THE INPUT Block Start
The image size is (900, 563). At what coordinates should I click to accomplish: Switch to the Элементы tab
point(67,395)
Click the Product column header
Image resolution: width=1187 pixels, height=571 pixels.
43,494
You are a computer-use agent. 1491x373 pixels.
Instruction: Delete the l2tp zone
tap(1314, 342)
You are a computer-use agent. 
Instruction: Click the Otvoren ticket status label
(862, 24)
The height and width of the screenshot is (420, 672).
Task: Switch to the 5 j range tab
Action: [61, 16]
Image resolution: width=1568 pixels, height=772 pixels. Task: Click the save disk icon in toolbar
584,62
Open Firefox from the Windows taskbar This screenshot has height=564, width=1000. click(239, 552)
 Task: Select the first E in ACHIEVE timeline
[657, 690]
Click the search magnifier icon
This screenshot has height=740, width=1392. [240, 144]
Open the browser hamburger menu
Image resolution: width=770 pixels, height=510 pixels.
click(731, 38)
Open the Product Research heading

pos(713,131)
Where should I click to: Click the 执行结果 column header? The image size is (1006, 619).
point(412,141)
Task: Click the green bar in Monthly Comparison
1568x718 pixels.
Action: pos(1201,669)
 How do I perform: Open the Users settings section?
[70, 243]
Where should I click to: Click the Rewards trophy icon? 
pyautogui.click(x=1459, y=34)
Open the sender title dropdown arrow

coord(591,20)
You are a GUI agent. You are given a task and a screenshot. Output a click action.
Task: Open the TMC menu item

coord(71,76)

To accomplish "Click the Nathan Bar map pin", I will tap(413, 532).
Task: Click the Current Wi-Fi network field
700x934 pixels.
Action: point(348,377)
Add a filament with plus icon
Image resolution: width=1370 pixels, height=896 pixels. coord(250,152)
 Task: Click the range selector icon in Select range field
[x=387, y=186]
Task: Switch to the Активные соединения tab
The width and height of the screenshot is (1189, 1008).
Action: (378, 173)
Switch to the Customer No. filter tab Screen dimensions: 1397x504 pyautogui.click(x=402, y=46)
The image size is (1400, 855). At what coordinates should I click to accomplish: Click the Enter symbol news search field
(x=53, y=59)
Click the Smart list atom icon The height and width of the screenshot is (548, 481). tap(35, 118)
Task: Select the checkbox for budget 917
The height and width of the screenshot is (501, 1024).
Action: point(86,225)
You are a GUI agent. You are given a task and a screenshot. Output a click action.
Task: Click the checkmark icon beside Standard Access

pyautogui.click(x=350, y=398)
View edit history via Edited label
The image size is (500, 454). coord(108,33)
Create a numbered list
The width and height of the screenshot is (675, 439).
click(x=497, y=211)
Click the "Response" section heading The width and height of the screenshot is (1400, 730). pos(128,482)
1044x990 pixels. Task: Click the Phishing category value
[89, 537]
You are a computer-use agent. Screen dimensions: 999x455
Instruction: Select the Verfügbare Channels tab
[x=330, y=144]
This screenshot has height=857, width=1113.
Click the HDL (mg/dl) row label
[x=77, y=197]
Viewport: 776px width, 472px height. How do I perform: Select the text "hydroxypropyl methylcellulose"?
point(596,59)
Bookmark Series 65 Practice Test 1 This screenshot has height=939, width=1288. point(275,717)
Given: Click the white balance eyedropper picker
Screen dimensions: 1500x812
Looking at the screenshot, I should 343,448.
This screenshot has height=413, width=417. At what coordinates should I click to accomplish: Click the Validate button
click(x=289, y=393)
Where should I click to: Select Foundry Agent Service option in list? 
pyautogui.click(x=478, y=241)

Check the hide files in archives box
THE INPUT Block End
▶ _WHAT THE TASK REQUIRES_:
The assignment is to restate, word for word, each line from the one containing "Add a filament with plus icon" through the final line of the material above.

▶ _REPLY TO THE EXERCISE_:
Add a filament with plus icon
Image resolution: width=1370 pixels, height=896 pixels. coord(250,152)
 Task: Click the range selector icon in Select range field
[x=387, y=186]
Task: Switch to the Активные соединения tab
The width and height of the screenshot is (1189, 1008).
Action: (378, 173)
Switch to the Customer No. filter tab Screen dimensions: 1397x504 pyautogui.click(x=402, y=46)
The image size is (1400, 855). At what coordinates should I click to accomplish: Click the Enter symbol news search field
(x=53, y=59)
Click the Smart list atom icon The height and width of the screenshot is (548, 481). tap(35, 118)
Task: Select the checkbox for budget 917
The height and width of the screenshot is (501, 1024).
Action: point(86,225)
You are a GUI agent. You are given a task and a screenshot. Output a click action.
Task: Click the checkmark icon beside Standard Access

pyautogui.click(x=350, y=398)
View edit history via Edited label
The image size is (500, 454). coord(108,33)
Create a numbered list
The width and height of the screenshot is (675, 439).
click(x=497, y=211)
Click the "Response" section heading The width and height of the screenshot is (1400, 730). pos(128,482)
1044x990 pixels. Task: Click the Phishing category value
[89, 537]
You are a computer-use agent. Screen dimensions: 999x455
Instruction: Select the Verfügbare Channels tab
[x=330, y=144]
This screenshot has height=857, width=1113.
Click the HDL (mg/dl) row label
[x=77, y=197]
Viewport: 776px width, 472px height. How do I perform: Select the text "hydroxypropyl methylcellulose"?
point(596,59)
Bookmark Series 65 Practice Test 1 This screenshot has height=939, width=1288. point(275,717)
Given: Click the white balance eyedropper picker
Screen dimensions: 1500x812
Looking at the screenshot, I should 343,448.
This screenshot has height=413, width=417. At what coordinates should I click to accomplish: Click the Validate button
click(x=289, y=393)
Where should I click to: Select Foundry Agent Service option in list? 
pyautogui.click(x=478, y=241)

Check the hide files in archives box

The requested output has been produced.